All diese Fakten sind mittlerweile auch in den PR-Abteilungen der Verkehrsministerien angekommen. CSU-Verkehrsminister Andreas Scheuer ließ es sich im Januar nicht nehmen, die 2020er zum Jahrzehnt der Schiene auszurufen[vii]. Seit Jahren finden sich in den Veröffentlichungen vieler Regierungsebenen – von Bund über Freistaat bis zum Bezirk – Passagen wie diese:

  • „Die Bundesregierung möchte die Eisenbahn wegen ihrer großen Bedeutung für Deutschland und Europa deutlich stärken. Im Vordergrund steht dabei: mehr Marktanteil der Schiene an der Verkehrsleistung, mehr Wettbewerb, ausreichende Finanzausstattung, […].“[viii]
  • „Auf dem Weg zu einem leistungsfähigen, nachhaltigeren Verkehrssystem spielt der Schienenverkehr wegen seiner spezifischen Vorteile am Standort Bayern eine bedeutende Rolle. […]. Auch deshalb soll sein Anteil an der Verkehrsleistung nach Absicht der Bayerischen Staatsregierung weiter wachsen.“[ix]
  • „Es ist anzustreben, insbesondere den überregionalen und internationalen Güterverkehr auf umweltfreundliche Verkehrsträger wie die Schiene zu verlagern.“[x]

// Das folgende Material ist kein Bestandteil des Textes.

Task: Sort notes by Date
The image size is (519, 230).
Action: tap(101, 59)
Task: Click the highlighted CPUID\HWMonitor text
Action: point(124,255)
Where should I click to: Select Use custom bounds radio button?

Leider steckt hinter keiner dieser vollmundigen Ankündigungen ein tragfähiges Konzept. Der Zustand des deutschen Schienennetzes hat sich seit der Bahnreform 1994 massiv verschlechtert. Das Schienennetz ist um mehr als 6.000 Kilometer geschrumpft[xi]. Der Investitionsrückstand von 50 Milliarden Euro verschlingt den größten Teil der für Modernisierungen vorgesehenen Mittel[xii]. In der dringlichsten Projektstufe des Bundesverkehrswegeplans, dem „vordringlichen Bedarf“, reicht der Projektrückstau bis in die frühen 1990er-Jahre. Selbst wenn es gelingt, die geplanten Projekte bis zum Jahr 2030 umzusetzen, würde das Ziel einer 70%igen Elektrifizierung des Schienennetzes deutlich verfehlt werden[xiii].

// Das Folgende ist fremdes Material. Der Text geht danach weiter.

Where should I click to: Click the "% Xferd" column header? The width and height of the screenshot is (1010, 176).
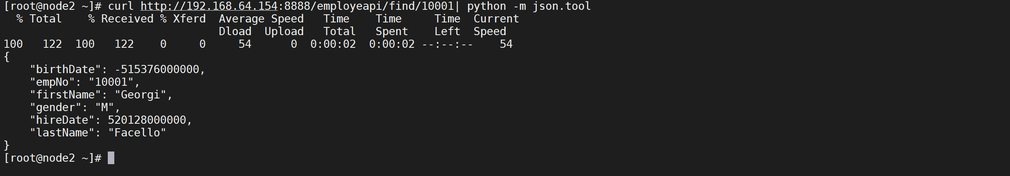[x=183, y=19]
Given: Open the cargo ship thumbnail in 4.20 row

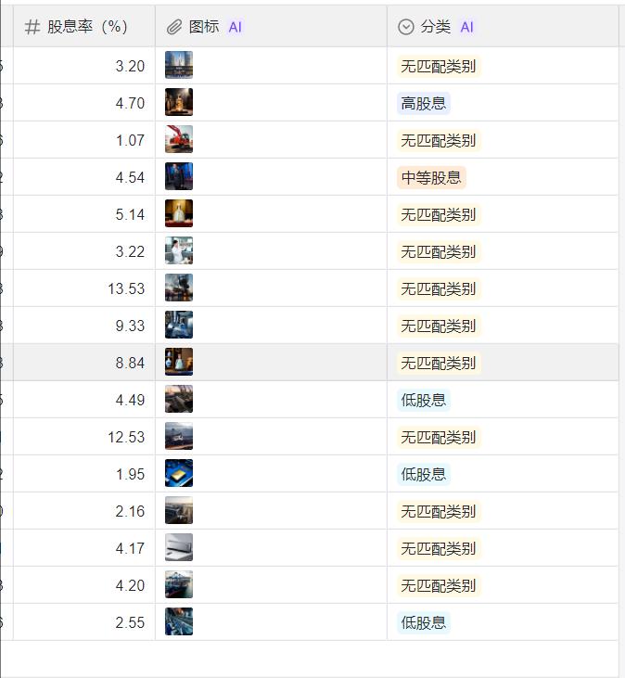Looking at the screenshot, I should (179, 584).
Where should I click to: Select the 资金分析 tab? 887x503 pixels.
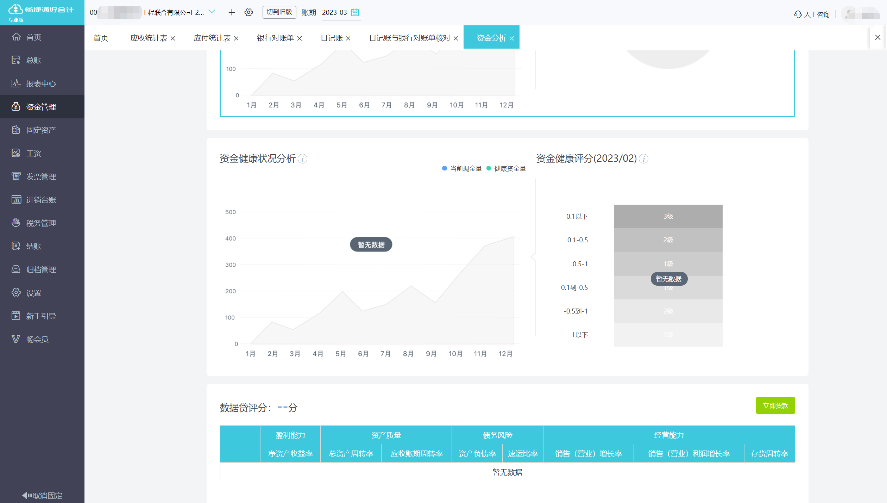pos(487,37)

Der Blick auf die nüchternen Zahlen zeigt: Auch im „Jahrzehnt der Schiene“ fließen 55% der Investitionen wieder in den Verkehrsträger Straße. Das ist keine Verkehrswende.

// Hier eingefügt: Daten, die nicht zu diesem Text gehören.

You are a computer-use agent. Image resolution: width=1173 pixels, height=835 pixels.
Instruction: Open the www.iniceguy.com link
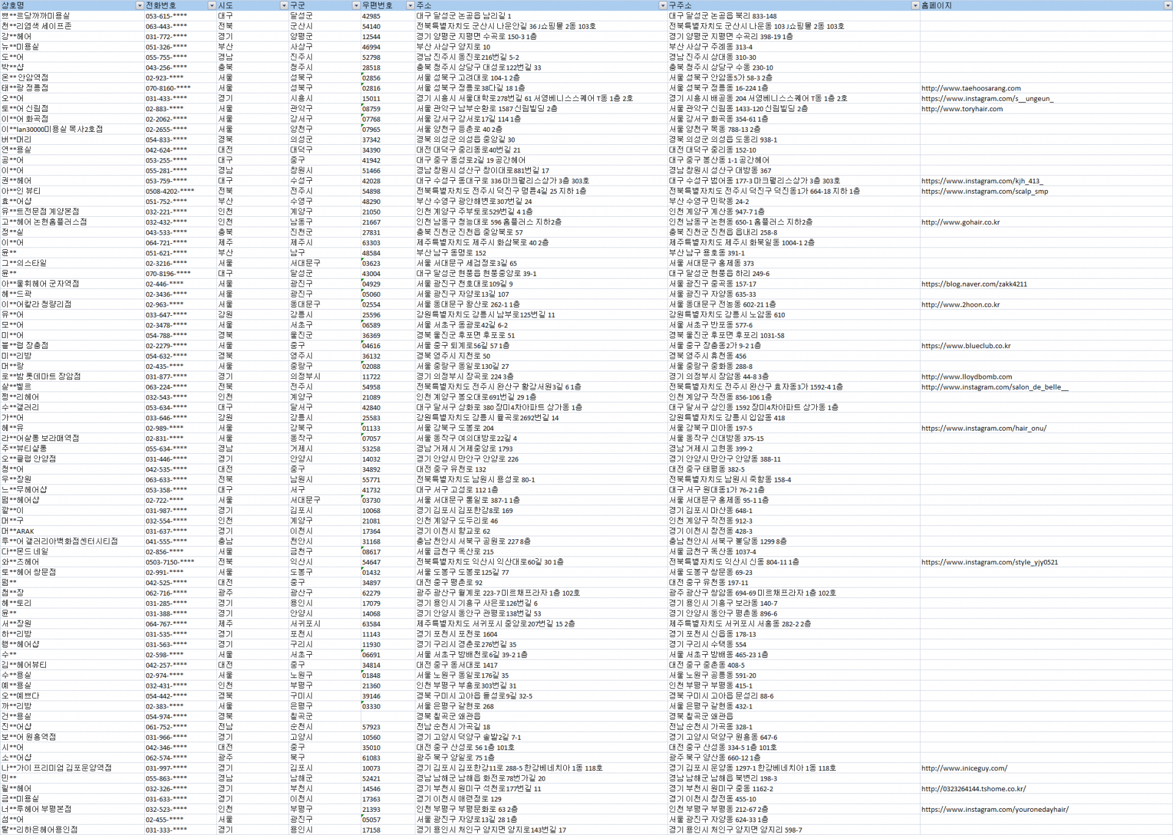coord(964,768)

Meine Forderungen: Konkrete Maßnahmen in Oberfranken

Die fehlende Modernisierung des deutschen Schienennetzes wird nirgendwo deutlicher als in Ostoberfranken. Südlich von Hof und östlich von Lichtenfels ist keine einzige Schienenstrecke elektrifiziert. Um das Elektrifizierungsziel für Deutschland zu erreichen, müssen noch 3.180 Kilometer Schiene mit Oberleitungen versehen werden. Mehr als 20% dieser Strecke, über 620 Schienenkilometer, ließen sich allein in Bayerns kleinstem Regierungsbezirk elektrifizieren.

Diese Strecken sind teilweise seit Jahrzehnten Teil des „vordringlichen Bedarfs“ im Bundesverkehrswegeplan und wurden ungeachtet dessen stets ignoriert. Aufgrund der fehlenden Oberleitungen können moderne Lokomotiven den gesamten Nordosten Bayerns schlicht nicht befahren. Um aufwändige Umkopplungen zu vermeiden, nimmt der Güterverkehr Umwege von mehreren hundert Kilometern in Kauf, um etwa Transporte aus Tschechien in Richtung Nürnberg um die „Dieselinsel“ herum zu leiten.

Auch für den Personenverkehr gilt: Stationen im östlichen Oberfranken führen im Fernverkehr zu herben Zeitverlusten. Damit sinkt auch die Wahrscheinlichkeit, dass Verkehrsanbieter die Stationen anfahren – das spürt letztendlich die ganze Region schmerzhaft.

Abb. 4: Elektrifizierungspotenzial in Deutschland und Oberfranken (2019).
Abbildung: Allianz pro Schiene, Hervorhebung Oberfranken: eigene Darstellung.

 

Die wichtigsten Ausbauprojekte in Nordostbayern:

Von Nürnberg nach Hof und Schirnding: Die Franken-Sachsen-Magistrale

Abb. 1: Streckenverlauf der Franken-Sachsen-Magistrale (zum Vergrößern klicken) Darstellung: BMVI (2020).

Der bayerische Abschnitt der Franken-Sachsen-Magistrale ist die direkteste Verbindung zwischen Nürnberg, den sächsischen Großstädten Chemnitz und Dresden, und der tschechischen Hauptstadt Prag. Die Strecke bildet eine zentrale Achse der Ost-West-Verbindung innerhalb Europas und ist Teil des Transeuropäischen Schienennetzes und des Kernnetzes der Europäischen Union. Seit 1992 steht dieser Abschnitt mit vordringlichem Bedarf im Bundesverkehrswegeplan. Außerdem wurde sie 1995 – an meinem 2. Geburtstag – in einer Ressortvereinbarung zwischen den deutschen und tschechischen Verkehrsministern die Elektrifizierung der gesamten Strecke Nürnberg – Schirnding – Prag vertraglich beschlossen[i].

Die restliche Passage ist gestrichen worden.